## START Data listing
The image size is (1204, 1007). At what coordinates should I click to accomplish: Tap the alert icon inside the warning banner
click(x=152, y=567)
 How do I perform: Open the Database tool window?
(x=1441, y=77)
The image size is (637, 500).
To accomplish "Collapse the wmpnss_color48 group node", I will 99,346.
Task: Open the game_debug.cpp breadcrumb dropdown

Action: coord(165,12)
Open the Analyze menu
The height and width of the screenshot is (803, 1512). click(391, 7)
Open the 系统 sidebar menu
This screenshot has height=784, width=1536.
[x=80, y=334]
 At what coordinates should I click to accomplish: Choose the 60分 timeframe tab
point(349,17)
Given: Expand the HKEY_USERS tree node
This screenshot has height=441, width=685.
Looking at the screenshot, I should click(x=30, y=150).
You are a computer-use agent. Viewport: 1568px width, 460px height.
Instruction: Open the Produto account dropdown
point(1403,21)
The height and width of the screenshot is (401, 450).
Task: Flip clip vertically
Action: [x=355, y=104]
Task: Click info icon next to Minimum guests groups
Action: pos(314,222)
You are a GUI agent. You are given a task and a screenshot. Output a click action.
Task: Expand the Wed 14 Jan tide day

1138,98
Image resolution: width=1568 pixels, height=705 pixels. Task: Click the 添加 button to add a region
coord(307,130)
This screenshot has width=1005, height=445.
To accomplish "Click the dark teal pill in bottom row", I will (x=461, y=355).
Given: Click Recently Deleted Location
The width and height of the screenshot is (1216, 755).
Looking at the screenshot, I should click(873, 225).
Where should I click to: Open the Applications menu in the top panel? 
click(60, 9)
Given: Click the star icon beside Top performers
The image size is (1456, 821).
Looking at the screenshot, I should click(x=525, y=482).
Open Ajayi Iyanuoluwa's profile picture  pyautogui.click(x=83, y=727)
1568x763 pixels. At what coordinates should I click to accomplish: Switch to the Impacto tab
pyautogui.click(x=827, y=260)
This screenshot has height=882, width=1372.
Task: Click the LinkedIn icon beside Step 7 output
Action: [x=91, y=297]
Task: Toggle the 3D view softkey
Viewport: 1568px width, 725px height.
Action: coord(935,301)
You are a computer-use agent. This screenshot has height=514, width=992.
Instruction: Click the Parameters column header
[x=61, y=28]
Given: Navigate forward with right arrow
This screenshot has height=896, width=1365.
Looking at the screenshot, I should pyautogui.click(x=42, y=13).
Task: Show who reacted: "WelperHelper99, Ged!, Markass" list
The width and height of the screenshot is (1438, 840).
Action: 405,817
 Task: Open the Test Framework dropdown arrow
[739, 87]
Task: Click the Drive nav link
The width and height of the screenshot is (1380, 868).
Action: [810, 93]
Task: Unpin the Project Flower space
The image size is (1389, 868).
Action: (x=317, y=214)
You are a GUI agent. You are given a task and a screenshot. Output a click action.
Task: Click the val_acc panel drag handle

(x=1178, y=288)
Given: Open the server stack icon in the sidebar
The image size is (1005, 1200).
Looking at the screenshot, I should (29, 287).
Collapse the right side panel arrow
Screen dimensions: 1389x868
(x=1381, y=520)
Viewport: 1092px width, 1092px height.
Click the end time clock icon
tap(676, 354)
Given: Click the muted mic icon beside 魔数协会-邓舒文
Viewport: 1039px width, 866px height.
## END Data listing
:: The problem ::
Write out all of the data again, substituting "drop-down" for each occurrence of "dropdown" and leaving everything else unchanged.

:: Complete response ::
The image size is (1204, 1007). At what coordinates should I click to accomplish: Tap the alert icon inside the warning banner
click(x=152, y=567)
 How do I perform: Open the Database tool window?
(x=1441, y=77)
The image size is (637, 500).
To accomplish "Collapse the wmpnss_color48 group node", I will 99,346.
Task: Open the game_debug.cpp breadcrumb drop-down

Action: coord(165,12)
Open the Analyze menu
The height and width of the screenshot is (803, 1512). click(391, 7)
Open the 系统 sidebar menu
This screenshot has height=784, width=1536.
[x=80, y=334]
 At what coordinates should I click to accomplish: Choose the 60分 timeframe tab
point(349,17)
Given: Expand the HKEY_USERS tree node
This screenshot has height=441, width=685.
Looking at the screenshot, I should click(x=30, y=150).
You are a computer-use agent. Viewport: 1568px width, 460px height.
Instruction: Open the Produto account drop-down
point(1403,21)
The height and width of the screenshot is (401, 450).
Task: Flip clip vertically
Action: [x=355, y=104]
Task: Click info icon next to Minimum guests groups
Action: pos(314,222)
You are a GUI agent. You are given a task and a screenshot. Output a click action.
Task: Expand the Wed 14 Jan tide day

1138,98
Image resolution: width=1568 pixels, height=705 pixels. Task: Click the 添加 button to add a region
coord(307,130)
This screenshot has width=1005, height=445.
To accomplish "Click the dark teal pill in bottom row", I will (x=461, y=355).
Given: Click Recently Deleted Location
The width and height of the screenshot is (1216, 755).
Looking at the screenshot, I should click(873, 225).
Where should I click to: Open the Applications menu in the top panel? 
click(60, 9)
Given: Click the star icon beside Top performers
The image size is (1456, 821).
Looking at the screenshot, I should click(x=525, y=482).
Open Ajayi Iyanuoluwa's profile picture  pyautogui.click(x=83, y=727)
1568x763 pixels. At what coordinates should I click to accomplish: Switch to the Impacto tab
pyautogui.click(x=827, y=260)
This screenshot has height=882, width=1372.
Task: Click the LinkedIn icon beside Step 7 output
Action: [x=91, y=297]
Task: Toggle the 3D view softkey
Viewport: 1568px width, 725px height.
Action: coord(935,301)
You are a computer-use agent. This screenshot has height=514, width=992.
Instruction: Click the Parameters column header
[x=61, y=28]
Given: Navigate forward with right arrow
This screenshot has height=896, width=1365.
Looking at the screenshot, I should pyautogui.click(x=42, y=13).
Task: Show who reacted: "WelperHelper99, Ged!, Markass" list
The width and height of the screenshot is (1438, 840).
Action: 405,817
 Task: Open the Test Framework drop-down arrow
[739, 87]
Task: Click the Drive nav link
The width and height of the screenshot is (1380, 868).
Action: [810, 93]
Task: Unpin the Project Flower space
The image size is (1389, 868).
Action: (x=317, y=214)
You are a GUI agent. You are given a task and a screenshot. Output a click action.
Task: Click the val_acc panel drag handle

(x=1178, y=288)
Given: Open the server stack icon in the sidebar
The image size is (1005, 1200).
Looking at the screenshot, I should (29, 287).
Collapse the right side panel arrow
Screen dimensions: 1389x868
(x=1381, y=520)
Viewport: 1092px width, 1092px height.
Click the end time clock icon
tap(676, 354)
Given: Click the muted mic icon beside 魔数协会-邓舒文
Viewport: 1039px width, 866px height.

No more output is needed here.